Your output is to consist only of the line containing "Given: Switch to the Файлы tab" and the lines after it, through the end of the data, reproduced exactly.

**EXCERPTED RECORDS:**
++++++++
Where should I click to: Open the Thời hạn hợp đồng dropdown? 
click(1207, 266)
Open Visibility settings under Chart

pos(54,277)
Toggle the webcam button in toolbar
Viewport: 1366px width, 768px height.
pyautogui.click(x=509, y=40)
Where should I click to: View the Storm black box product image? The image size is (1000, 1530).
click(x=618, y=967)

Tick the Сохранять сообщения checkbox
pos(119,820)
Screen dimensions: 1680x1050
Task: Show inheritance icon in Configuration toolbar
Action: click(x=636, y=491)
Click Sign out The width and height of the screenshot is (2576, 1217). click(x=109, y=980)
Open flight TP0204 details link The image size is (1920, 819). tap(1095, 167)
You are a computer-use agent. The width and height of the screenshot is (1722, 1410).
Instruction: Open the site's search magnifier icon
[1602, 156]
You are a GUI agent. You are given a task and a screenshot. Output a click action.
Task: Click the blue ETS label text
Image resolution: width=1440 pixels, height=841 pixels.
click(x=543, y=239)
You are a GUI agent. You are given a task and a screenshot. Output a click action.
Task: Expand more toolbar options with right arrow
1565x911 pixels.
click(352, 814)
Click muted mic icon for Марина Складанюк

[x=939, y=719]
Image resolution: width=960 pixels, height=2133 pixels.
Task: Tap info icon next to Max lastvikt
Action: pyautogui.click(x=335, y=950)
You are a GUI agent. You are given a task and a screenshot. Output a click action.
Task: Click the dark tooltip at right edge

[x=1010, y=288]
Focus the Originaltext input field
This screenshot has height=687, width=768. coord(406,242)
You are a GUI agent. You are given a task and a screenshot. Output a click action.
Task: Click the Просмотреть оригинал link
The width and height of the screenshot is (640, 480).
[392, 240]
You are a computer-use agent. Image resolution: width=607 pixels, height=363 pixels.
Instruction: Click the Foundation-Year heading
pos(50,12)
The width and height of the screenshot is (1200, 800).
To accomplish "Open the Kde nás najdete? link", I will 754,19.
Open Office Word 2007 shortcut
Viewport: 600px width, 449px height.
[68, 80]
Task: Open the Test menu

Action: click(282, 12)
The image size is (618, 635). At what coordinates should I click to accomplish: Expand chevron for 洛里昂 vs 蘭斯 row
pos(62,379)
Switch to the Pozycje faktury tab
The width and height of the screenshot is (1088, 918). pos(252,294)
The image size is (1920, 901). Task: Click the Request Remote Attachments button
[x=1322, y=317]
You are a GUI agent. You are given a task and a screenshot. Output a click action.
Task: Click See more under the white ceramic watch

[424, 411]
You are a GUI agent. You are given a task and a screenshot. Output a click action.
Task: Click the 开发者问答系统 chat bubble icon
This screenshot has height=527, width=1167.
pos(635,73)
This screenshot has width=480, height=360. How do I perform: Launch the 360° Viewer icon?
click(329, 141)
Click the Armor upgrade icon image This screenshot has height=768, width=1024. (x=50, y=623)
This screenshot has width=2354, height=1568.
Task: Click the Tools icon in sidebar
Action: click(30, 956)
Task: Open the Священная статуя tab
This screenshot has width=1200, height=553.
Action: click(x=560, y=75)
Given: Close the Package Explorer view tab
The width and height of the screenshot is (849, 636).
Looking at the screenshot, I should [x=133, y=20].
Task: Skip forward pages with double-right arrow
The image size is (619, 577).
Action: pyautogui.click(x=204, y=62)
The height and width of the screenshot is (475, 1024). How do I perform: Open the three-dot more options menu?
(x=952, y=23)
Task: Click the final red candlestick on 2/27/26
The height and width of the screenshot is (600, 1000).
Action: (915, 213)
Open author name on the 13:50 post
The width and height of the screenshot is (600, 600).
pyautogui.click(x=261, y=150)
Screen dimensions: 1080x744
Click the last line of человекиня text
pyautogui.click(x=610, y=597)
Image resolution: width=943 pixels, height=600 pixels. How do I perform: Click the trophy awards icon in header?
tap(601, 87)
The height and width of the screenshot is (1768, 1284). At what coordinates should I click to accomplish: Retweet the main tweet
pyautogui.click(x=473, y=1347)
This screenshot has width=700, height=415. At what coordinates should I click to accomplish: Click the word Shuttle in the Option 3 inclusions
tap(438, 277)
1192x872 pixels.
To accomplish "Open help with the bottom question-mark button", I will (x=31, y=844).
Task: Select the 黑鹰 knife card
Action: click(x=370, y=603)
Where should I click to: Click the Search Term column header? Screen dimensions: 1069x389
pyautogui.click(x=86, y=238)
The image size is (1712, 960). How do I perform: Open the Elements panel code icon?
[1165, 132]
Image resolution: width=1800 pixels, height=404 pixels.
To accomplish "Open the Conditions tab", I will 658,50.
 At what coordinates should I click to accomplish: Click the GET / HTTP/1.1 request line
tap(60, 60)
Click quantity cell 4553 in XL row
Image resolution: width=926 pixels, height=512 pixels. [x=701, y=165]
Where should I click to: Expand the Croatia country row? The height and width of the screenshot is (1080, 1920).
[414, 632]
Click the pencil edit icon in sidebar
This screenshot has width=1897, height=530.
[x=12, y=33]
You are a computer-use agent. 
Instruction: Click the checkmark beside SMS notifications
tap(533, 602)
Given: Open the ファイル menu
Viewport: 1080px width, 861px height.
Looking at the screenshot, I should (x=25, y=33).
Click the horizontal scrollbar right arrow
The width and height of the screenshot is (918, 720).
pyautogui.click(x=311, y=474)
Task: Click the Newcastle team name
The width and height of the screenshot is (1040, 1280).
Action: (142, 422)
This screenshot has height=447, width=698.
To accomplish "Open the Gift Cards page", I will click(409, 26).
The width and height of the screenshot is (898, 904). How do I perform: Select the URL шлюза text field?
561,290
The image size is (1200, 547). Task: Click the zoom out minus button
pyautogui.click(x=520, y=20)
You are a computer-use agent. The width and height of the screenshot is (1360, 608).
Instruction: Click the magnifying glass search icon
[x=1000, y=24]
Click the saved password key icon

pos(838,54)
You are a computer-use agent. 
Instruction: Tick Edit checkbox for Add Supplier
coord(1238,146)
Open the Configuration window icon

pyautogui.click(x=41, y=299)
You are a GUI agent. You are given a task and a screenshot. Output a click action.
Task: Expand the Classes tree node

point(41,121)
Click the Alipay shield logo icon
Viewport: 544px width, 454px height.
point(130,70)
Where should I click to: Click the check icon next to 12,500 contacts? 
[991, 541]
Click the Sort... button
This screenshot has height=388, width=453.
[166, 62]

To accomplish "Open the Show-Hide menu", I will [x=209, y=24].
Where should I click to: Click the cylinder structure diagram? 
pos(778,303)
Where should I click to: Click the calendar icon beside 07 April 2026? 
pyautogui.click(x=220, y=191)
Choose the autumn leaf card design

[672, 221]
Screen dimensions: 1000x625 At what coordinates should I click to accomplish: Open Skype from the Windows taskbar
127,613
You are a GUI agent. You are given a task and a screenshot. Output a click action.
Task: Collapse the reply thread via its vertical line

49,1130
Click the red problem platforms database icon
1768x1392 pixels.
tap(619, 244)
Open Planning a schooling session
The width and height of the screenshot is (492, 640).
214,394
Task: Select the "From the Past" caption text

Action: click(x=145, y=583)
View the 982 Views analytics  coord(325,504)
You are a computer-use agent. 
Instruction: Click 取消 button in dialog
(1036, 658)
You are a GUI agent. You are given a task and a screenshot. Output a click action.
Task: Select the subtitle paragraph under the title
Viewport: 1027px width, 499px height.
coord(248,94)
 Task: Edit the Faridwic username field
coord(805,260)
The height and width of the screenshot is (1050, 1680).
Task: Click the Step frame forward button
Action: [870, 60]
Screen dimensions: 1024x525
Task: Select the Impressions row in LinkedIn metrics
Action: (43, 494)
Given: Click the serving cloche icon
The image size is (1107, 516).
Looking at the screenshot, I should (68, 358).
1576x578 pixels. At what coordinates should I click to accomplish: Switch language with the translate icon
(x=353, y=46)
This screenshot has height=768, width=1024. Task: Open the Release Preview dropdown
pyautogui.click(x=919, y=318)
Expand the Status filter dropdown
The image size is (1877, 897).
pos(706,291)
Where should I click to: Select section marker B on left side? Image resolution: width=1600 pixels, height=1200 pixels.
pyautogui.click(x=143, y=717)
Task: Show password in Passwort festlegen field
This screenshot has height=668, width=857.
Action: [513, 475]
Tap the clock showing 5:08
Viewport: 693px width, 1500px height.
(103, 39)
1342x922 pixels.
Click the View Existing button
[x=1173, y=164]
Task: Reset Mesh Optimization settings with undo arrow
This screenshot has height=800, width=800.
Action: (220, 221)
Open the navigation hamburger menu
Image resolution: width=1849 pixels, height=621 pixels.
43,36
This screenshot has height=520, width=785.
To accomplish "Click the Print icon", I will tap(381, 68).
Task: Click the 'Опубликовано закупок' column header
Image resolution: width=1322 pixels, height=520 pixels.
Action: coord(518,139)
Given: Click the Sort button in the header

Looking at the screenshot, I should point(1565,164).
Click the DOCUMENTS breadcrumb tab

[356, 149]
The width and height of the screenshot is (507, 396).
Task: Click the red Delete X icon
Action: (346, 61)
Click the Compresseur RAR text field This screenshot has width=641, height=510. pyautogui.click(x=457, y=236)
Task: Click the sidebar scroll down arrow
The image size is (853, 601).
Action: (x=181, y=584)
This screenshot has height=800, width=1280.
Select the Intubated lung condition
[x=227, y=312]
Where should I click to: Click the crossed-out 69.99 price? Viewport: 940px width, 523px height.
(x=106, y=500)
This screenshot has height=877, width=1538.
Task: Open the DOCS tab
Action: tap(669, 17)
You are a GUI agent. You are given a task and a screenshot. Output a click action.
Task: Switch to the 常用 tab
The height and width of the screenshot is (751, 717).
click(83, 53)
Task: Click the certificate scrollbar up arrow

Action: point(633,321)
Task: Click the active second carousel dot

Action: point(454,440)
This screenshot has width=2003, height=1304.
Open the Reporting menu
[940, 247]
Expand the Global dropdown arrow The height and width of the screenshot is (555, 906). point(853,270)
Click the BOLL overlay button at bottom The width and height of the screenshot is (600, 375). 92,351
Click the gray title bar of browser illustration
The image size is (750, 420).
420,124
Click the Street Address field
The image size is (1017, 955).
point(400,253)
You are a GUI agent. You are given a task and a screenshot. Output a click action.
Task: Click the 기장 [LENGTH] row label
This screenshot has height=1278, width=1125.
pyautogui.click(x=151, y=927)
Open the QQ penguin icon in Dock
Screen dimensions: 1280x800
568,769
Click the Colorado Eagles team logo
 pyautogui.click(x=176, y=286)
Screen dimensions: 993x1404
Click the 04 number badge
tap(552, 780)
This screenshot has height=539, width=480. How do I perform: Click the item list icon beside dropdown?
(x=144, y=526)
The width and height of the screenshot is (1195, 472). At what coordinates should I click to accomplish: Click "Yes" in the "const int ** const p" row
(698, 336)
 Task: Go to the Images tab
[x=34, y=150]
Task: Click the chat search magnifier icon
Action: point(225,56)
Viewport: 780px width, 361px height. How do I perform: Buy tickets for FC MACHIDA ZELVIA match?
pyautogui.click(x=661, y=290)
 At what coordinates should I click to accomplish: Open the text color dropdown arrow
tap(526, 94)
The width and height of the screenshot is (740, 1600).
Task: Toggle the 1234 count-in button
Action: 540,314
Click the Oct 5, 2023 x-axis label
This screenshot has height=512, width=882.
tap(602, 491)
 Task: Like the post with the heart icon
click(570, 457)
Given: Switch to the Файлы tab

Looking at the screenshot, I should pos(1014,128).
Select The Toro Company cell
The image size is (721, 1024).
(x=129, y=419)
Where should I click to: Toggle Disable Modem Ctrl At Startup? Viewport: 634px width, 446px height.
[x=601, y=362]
++++++++
**REPLY:**
Given: Switch to the Файлы tab

Looking at the screenshot, I should pos(1014,128).
Select The Toro Company cell
The image size is (721, 1024).
(x=129, y=419)
Where should I click to: Toggle Disable Modem Ctrl At Startup? Viewport: 634px width, 446px height.
[x=601, y=362]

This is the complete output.